== Extract provided ==

══════

Japan and EU Shake Hands on Cyber Security Agreement

Japan and EU Shake Hands on Cyber Security Agreement
Japan and EU Shake Hands on Cyber Security Agreement
Senior European Union officials including Council president Herman Van Rompuy met their Japanese counterparts for high level talks in Brussels this week aimed at fostering greater co-operation on cyber security.
 
In a joint press statement released on Wednesday, Japanese prime minister Shinzo Abe, EU Council president Van Rompuy and European Commission president José Barroso said they had decided to launch an “EU-Japan Cyber Dialogue”.
 
This will focus on “promoting cooperation on cyberspace through exchanges of our respective extensive experience and knowledge”, the statement noted.
 
“Facing more severe, widespread and globalised risks surrounding cyberspace and the need to protect human rights online, protection of a safe, open and secure cyberspace is needed,” it added.
 
The three also made a brief mention of their satisfaction at the progress of the 2nd EU-Japan ICT Security Workshop held in December 2013 to facilitate best practice sharing between the two.

══════

== Record list ==
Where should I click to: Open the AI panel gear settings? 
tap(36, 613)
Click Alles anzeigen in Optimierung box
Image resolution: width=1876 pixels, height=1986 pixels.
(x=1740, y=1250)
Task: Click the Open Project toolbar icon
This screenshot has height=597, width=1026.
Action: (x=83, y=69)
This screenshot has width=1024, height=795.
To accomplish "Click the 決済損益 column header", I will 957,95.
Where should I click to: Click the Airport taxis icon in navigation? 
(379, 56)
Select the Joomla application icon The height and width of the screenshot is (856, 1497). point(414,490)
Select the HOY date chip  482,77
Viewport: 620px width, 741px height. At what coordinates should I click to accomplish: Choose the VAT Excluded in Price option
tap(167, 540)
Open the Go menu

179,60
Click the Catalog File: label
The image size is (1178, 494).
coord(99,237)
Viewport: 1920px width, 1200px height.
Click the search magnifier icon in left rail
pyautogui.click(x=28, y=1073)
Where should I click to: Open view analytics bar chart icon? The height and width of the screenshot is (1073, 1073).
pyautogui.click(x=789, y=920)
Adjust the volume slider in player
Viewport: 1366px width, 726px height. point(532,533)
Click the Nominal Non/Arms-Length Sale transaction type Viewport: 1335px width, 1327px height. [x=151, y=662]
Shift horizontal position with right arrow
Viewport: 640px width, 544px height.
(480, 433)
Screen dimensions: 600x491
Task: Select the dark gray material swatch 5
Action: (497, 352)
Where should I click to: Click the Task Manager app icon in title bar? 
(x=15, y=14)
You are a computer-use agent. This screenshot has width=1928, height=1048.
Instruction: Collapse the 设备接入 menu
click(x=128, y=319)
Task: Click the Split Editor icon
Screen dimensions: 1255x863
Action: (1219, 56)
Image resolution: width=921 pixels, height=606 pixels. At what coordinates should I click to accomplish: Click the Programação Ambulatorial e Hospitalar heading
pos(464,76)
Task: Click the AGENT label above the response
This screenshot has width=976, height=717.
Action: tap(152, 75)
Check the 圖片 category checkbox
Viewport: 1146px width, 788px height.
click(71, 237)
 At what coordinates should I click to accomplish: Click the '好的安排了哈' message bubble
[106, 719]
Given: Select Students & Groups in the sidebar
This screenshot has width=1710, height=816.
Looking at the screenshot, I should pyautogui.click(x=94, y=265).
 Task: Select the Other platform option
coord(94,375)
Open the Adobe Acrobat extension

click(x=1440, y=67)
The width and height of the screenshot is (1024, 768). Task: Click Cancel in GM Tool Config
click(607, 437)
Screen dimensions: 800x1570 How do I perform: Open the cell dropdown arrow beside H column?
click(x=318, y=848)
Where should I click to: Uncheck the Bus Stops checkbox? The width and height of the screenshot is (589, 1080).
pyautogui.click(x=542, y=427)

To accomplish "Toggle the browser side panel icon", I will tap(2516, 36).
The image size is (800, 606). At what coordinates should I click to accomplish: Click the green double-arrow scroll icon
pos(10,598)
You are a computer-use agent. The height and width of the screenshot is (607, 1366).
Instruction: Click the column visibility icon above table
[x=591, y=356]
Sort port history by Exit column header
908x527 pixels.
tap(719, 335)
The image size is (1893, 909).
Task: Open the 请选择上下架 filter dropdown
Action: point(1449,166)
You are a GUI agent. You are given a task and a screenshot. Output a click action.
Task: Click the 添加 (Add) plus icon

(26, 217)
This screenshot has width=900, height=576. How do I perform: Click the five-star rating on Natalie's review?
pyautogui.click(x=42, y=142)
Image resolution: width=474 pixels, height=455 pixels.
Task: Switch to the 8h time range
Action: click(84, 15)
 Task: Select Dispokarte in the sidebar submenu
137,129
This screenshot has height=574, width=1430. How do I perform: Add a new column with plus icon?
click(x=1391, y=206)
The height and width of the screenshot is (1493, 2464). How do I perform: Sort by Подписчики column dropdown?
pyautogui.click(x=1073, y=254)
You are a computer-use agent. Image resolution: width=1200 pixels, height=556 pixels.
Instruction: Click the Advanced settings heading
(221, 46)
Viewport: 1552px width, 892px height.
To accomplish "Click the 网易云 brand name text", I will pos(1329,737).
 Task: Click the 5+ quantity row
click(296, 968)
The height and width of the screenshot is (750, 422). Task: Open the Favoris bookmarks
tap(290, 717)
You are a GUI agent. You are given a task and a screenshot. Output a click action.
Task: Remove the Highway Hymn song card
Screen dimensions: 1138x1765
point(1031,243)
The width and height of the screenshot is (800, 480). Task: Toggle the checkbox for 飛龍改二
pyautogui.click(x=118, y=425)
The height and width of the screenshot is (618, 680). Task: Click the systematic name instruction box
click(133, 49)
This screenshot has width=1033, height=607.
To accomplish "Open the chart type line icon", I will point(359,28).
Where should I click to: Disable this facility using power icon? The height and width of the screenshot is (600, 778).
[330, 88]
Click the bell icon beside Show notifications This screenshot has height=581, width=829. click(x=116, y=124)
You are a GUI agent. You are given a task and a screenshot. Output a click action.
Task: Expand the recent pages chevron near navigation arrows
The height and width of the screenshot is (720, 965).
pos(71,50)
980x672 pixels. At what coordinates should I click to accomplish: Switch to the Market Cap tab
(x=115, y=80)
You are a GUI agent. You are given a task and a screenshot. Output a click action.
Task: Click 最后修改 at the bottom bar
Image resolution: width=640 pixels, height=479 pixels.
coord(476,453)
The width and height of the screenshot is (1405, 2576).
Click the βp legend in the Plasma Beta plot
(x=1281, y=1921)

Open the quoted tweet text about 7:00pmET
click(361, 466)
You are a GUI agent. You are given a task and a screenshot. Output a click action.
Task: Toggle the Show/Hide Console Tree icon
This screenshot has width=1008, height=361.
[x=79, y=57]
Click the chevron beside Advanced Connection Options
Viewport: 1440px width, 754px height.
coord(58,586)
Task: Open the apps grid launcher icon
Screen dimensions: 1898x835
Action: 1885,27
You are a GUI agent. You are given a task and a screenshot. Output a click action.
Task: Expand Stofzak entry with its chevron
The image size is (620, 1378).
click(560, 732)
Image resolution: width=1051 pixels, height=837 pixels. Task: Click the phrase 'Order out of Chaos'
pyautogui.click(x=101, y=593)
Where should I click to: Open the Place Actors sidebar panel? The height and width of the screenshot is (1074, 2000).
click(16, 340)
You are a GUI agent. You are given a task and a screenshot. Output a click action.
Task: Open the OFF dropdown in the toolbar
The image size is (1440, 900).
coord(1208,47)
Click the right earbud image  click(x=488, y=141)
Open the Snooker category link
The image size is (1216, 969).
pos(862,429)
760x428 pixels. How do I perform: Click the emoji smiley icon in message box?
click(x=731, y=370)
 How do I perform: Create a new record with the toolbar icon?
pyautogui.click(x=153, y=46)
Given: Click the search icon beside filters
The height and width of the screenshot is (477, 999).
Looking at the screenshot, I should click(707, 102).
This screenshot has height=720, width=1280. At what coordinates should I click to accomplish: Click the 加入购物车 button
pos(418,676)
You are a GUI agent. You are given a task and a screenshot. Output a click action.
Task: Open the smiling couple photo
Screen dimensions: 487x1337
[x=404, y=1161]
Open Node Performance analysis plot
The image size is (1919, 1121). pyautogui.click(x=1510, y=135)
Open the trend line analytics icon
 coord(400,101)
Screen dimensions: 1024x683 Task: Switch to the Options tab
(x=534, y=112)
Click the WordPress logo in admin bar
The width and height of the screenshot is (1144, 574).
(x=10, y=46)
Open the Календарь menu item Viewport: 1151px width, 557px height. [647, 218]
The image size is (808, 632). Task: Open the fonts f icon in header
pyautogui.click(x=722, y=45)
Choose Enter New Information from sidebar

══════

== Exercise set ==
1. Please rewrite the stretch of the cyber security article from "The three also" through "between the two.", replacing "Workshop" with "Seminar".
2. Translate this sentence from the cyber security article into French: This will focus on “promoting cooperation on cyberspace through exchanges of our respective extensive experience and knowledge”, the statement noted.

== Results for each task ==
1.
The three also made a brief mention of their satisfaction at the progress of the 2nd EU-Japan ICT Security Seminar held in December 2013 to facilitate best practice sharing between the two.

2. Celui-ci mettra l'accent sur « la promotion de la coopération dans le cyberespace grâce à des échanges de nos vastes expériences et connaissances respectives », a indiqué la déclaration.